For what value of k will the equations $$ x+2y+7=0,2x+ky+14=0 $$ represent coincident lines?

Answer

**step1** Understanding the problem

We are given two mathematical descriptions of lines. We need to find a specific number, 'k', so that these two lines are exactly the same, meaning one lies perfectly on top of the other. When two lines are the same, or 'coincident', it means that all the numbers in one line's description are a consistent multiple of the numbers in the other line's description.

**step2** Identifying the given equations

The first equation is: $$ x+2y+7=0 $$
The second equation is: $$ 2x+ky+14=0 $$
We will look at the numbers in front of 'x', 'y', and the numbers alone (constants) in both equations.

**step3** Finding the common multiplier by comparing constant terms

Let's look at the numbers that do not have 'x' or 'y' next to them. In the first equation, this number is 7. In the second equation, this number is 14.
Since the lines must be the same, the second equation's numbers must be a certain number of times larger than the first equation's numbers. We need to find out what number we multiply by 7 to get 14.
We know that $$ 2 \times 7 = 14 $$.
So, the 'multiplier' for the second equation, compared to the first, is 2. This means every part of the second equation should be 2 times larger than the corresponding part of the first equation.

**step4** Checking the multiplier with the 'x' terms

Now, let's look at the numbers next to 'x'. In the first equation, 'x' means $$ 1x $$, so the number is 1. In the second equation, the number next to 'x' is 2.
If our multiplier is 2, then we expect $$ 1 \times 2 $$.
$$ 1 \times 2 = 2 $$. This matches the 2 in the second equation, which confirms our multiplier of 2 is correct.

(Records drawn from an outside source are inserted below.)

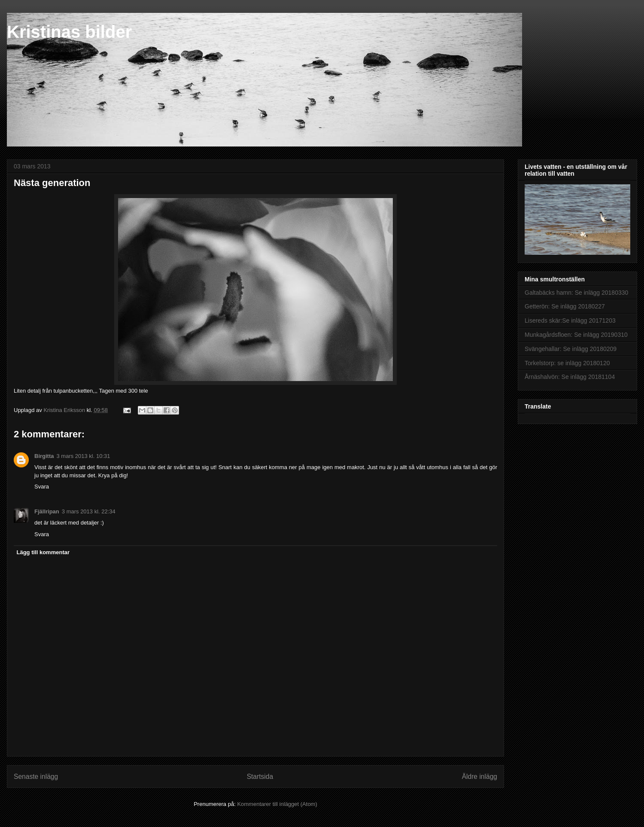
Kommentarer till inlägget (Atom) (277, 804)
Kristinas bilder (69, 32)
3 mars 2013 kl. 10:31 (83, 456)
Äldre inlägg (480, 776)
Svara (42, 486)
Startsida (260, 776)
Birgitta (44, 456)
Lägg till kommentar (43, 552)
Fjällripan (47, 511)
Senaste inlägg (36, 776)
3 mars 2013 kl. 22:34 (88, 511)
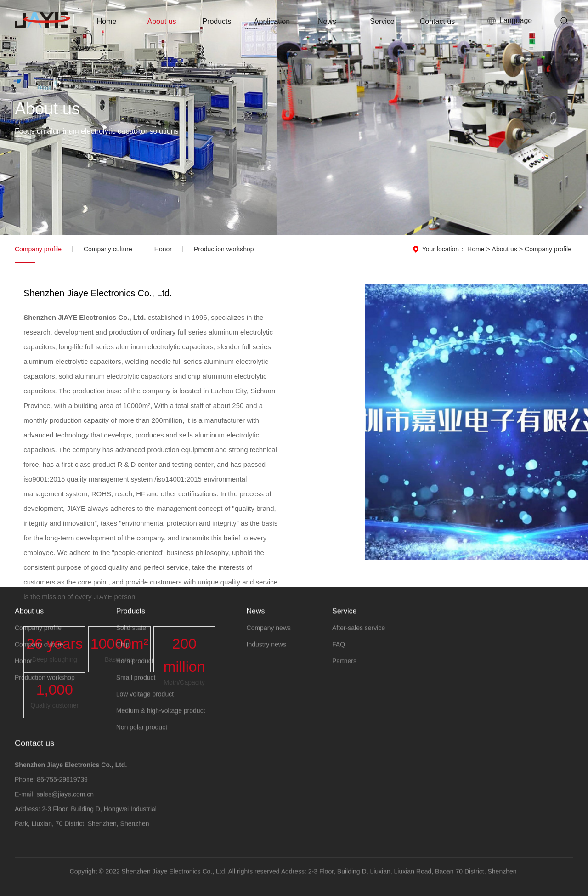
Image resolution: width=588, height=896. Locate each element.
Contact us (437, 21)
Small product (136, 685)
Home (107, 21)
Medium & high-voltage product (161, 718)
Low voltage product (145, 701)
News (327, 21)
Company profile (38, 249)
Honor (163, 249)
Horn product (135, 668)
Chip (123, 652)
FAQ (339, 652)
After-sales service (358, 635)
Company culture (108, 249)
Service (382, 21)
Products (216, 21)
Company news (269, 635)
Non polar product (141, 734)
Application (272, 21)
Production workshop (224, 249)
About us (161, 21)
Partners (344, 668)
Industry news (266, 652)
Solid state (131, 635)
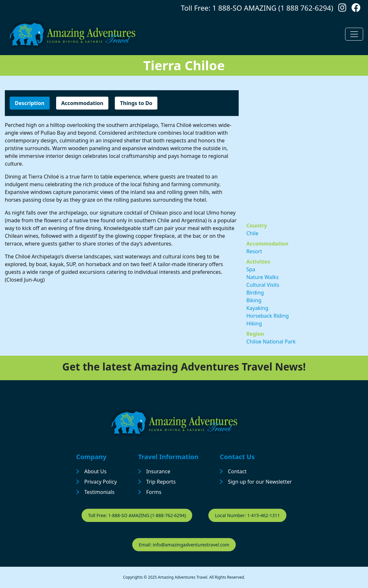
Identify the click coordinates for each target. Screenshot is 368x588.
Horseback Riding (268, 316)
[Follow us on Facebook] (356, 9)
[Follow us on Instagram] (342, 9)
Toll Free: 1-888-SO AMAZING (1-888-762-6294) (137, 515)
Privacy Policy (100, 482)
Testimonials (99, 492)
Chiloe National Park (271, 342)
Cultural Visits (263, 285)
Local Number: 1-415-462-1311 (247, 515)
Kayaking (257, 308)
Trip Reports (161, 482)
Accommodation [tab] (82, 103)
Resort (254, 251)
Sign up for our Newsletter (260, 482)
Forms (154, 492)
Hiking (254, 323)
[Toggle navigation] (354, 34)
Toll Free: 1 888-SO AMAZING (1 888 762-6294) (257, 8)
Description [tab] (30, 103)
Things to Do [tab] (136, 103)
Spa (251, 269)
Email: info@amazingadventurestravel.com (184, 545)
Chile (252, 233)
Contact (237, 471)
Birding (255, 293)
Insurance (158, 471)
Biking (254, 300)
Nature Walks (263, 277)
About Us (95, 471)
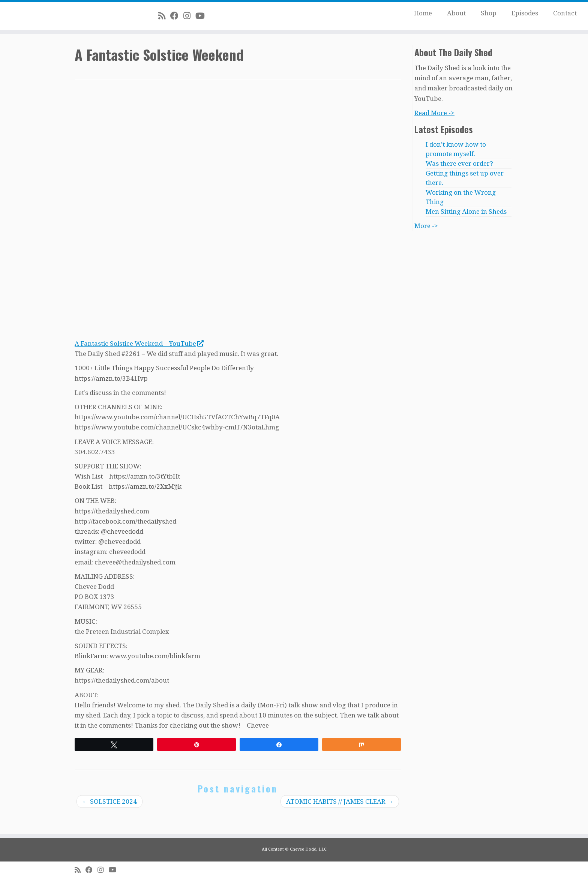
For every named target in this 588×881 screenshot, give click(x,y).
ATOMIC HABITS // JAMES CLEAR (340, 801)
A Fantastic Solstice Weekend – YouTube (139, 344)
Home (423, 13)
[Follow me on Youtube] (202, 16)
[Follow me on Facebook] (177, 16)
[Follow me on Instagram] (189, 16)
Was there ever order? (459, 164)
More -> (426, 226)
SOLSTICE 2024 (110, 801)
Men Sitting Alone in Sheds (466, 212)
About (456, 13)
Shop (489, 13)
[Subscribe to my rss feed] (164, 16)
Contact (565, 13)
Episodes (525, 13)
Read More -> (434, 113)
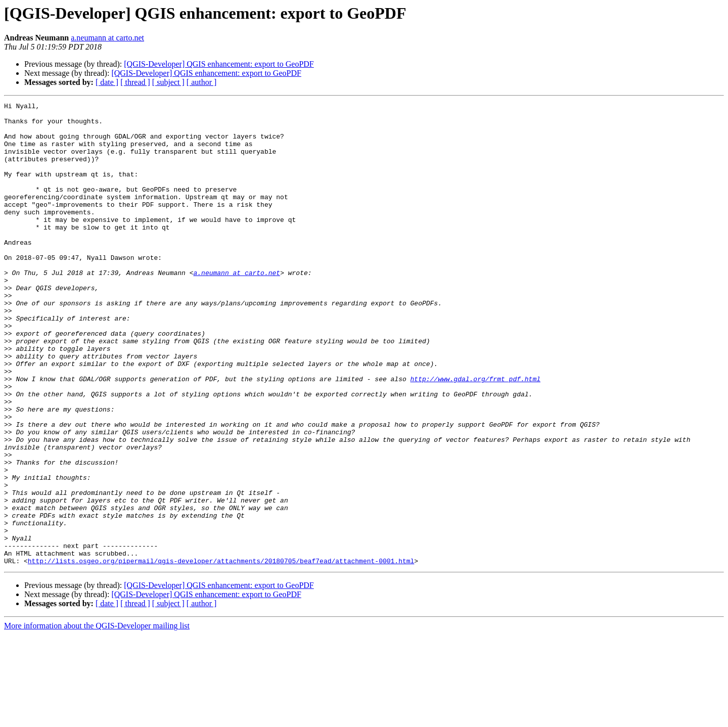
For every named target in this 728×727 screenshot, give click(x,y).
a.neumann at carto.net (107, 37)
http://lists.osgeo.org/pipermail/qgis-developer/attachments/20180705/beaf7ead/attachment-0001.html (221, 653)
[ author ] (202, 82)
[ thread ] (135, 82)
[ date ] (107, 82)
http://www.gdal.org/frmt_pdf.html (475, 435)
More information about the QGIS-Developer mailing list (97, 718)
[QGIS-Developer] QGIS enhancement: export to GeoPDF (218, 64)
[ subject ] (168, 82)
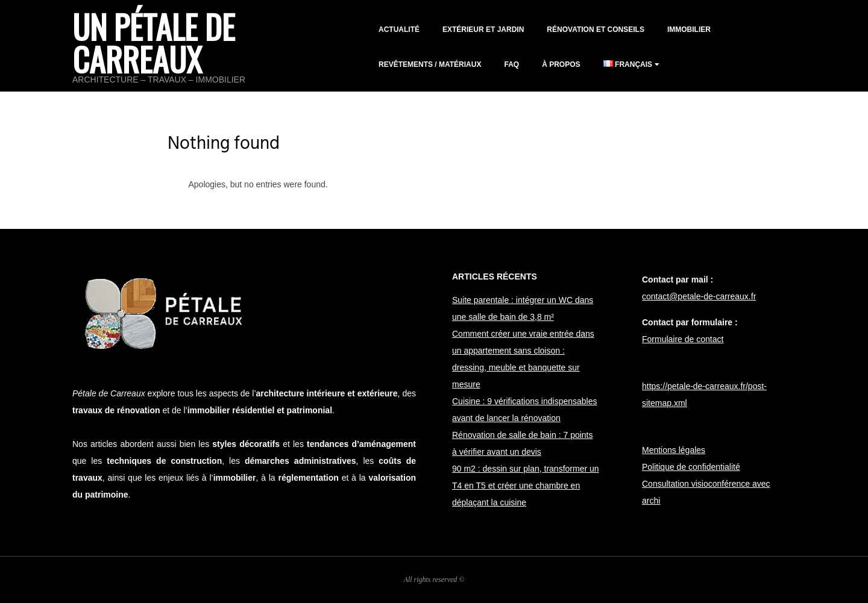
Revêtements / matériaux (430, 64)
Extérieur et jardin (483, 30)
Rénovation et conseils (596, 30)
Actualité (399, 30)
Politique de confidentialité (691, 467)
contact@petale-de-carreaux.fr (699, 296)
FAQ (511, 64)
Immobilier (689, 30)
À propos (561, 64)
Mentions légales (673, 450)
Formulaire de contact (682, 339)
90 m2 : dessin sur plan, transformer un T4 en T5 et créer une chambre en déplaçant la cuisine (526, 486)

**step5** Using the multiplier to find 'k' for the 'y' terms

Finally, let's look at the numbers next to 'y'. In the first equation, the number next to 'y' is 2. In the second equation, the number next to 'y' is 'k'.
Since the entire second equation must be 2 times larger than the first equation (as we found from the constant terms), the number 'k' must be 2 times the number 2 (from the first equation's 'y' term).
So, we need to calculate $$ 2 \times 2 $$.
$$ 2 \times 2 = 4 $$.
Therefore, the value of 'k' must be 4.

**step6** Final Answer

The value of k that makes the two lines coincident is 4.